Mi ha consumato, bruciato, mi ha dato quel calore, quella scintilla, quel fuoco, quel bisogno di vita come non l'avevo mai sentito prima. E all'improvviso si spense, cenere in cenere, polvere in polvere; tutto era freddo. Assolutamente, un freddo pungente. Quando hai cercato di riaccendere la fiamma, tutto ciò che ti è tornato in faccia era cenere. Ceneri amare e amare - perché quei sentimenti un tempo dolci come il miele sono ora così persi per te che urlano di ripugnanza; proteine ​​denaturate dell'anima – irrevocabili.

Come posso dire che ha fallito, se non era destinato a durare? Ero Icaro, volavo troppo vicino al sole. Ho sperimentato la massima beatitudine solo per perderla perché mi sono permesso di amare troppo liberamente, troppo velocemente, troppo profondamente, troppo onestamente, troppo amorevolmente. Mi sentivo troppo bene e non riuscivo a vedere che la fine era vicina.

E mi sono seppellito molto tempo fa. Ho cessato di esistere per il mondo, anche per me stesso.

Ma guardo quel viso e ci vedo tutti i sogni che avrei potuto vivere, racchiusi in una persona la cui il viso per me è così bello che mi frustra quando dorme perché è inaccessibile – ma permette osservazione. Mi ritrovo a guardare questa faccia e a non vederla affatto, ma piuttosto a vederli. Esso. Quella cosa mi piace. Quella cosa la cui anima mi tocca anche quando non ci stiamo toccando.

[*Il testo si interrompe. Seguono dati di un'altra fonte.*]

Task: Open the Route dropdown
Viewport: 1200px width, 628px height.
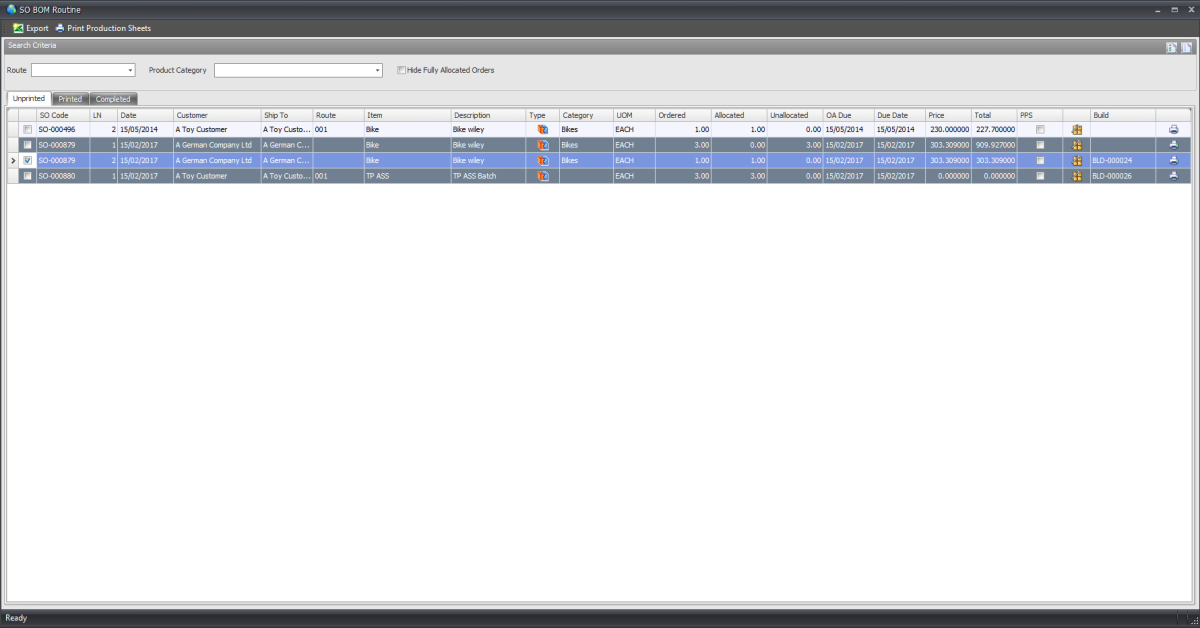Action: click(x=128, y=70)
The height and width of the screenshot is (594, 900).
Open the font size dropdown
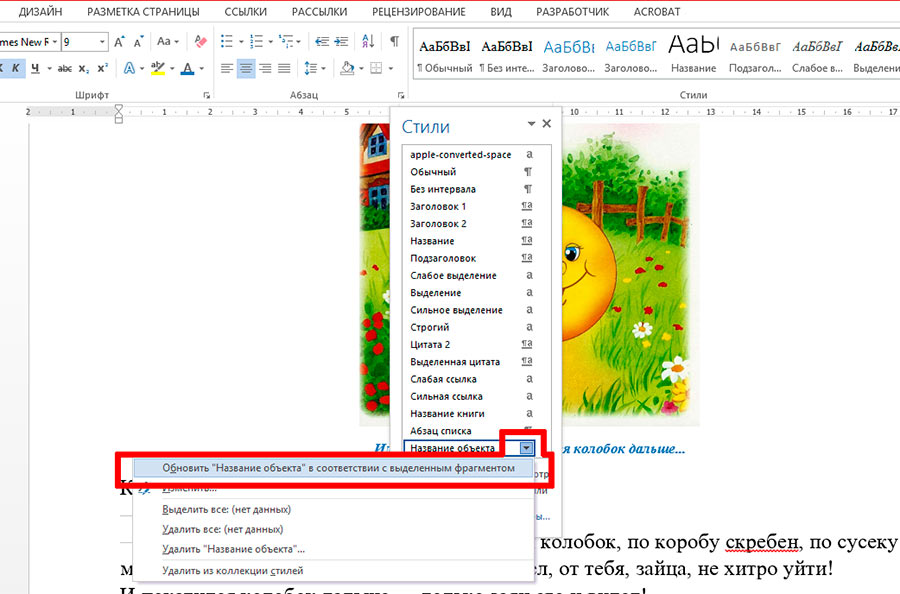pos(101,42)
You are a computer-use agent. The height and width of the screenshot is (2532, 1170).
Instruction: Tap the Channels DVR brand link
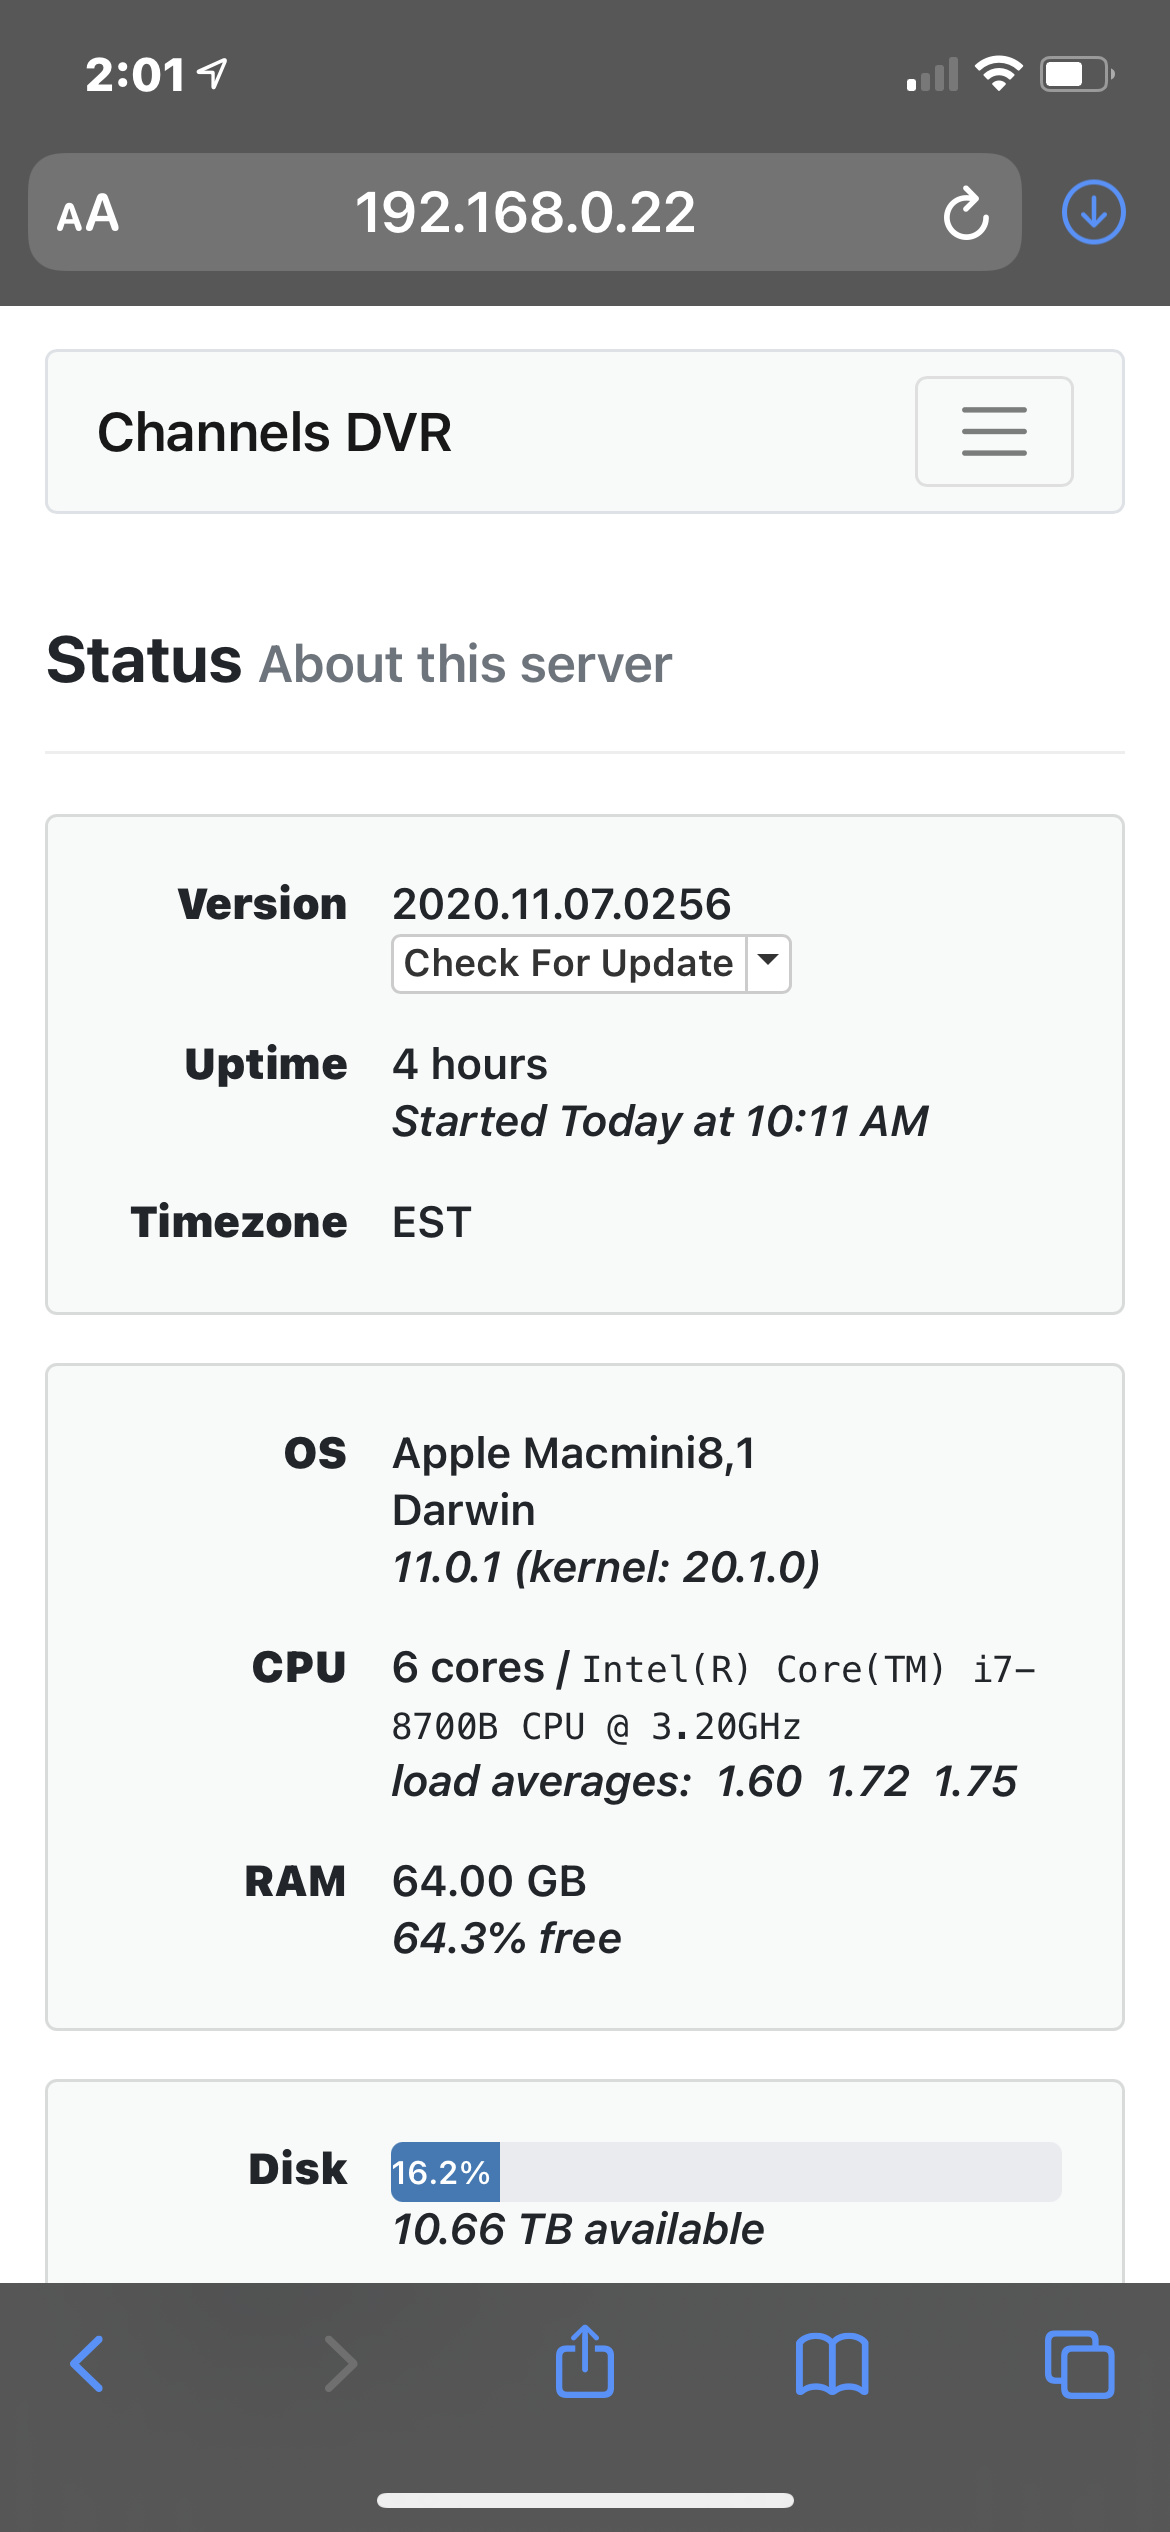pos(275,433)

È come un filoto. I fili oscillano e scorrono e raggiungono le loro somiglianze e un giorno i fili, simili a tentacoli, in qualche modo, per qualche suprema possibilità, si sfiorano l'un l'altro ed elettrizzano il mondo degli altri. Cambiati per sempre l'uno dall'altro. E se ne rendono conto. Diventano più profondamente intrecciati. Più si rendono conto della loro somiglianza, della loro necessità, della loro (im)perfezione, più si stringono. Si avvicinano nonostante l'universo dica loro di separarsi. E più tempo trascorrono insieme, più si influenzano a vicenda. Più uno colpisce l'altro. Dal modo in cui si muove o respira o dorme o dal modo in cui i loro occhi fissano i tuoi in desideri nervosamente inconciliabili, bisogni, desideri, tutte le cose della coscienza e del caos, muove le parti più profonde di te che vorresti non ti abbiano mai creato Tatto.

Perché fino a quel momento eri morto. Freddo, senza vita. Ti sei arreso, addolorato, addolorato, hai accettato la tua perdita, hai seppellito te stesso, la tua anima, la tua memoria. E ti hanno fatto sentire il polso.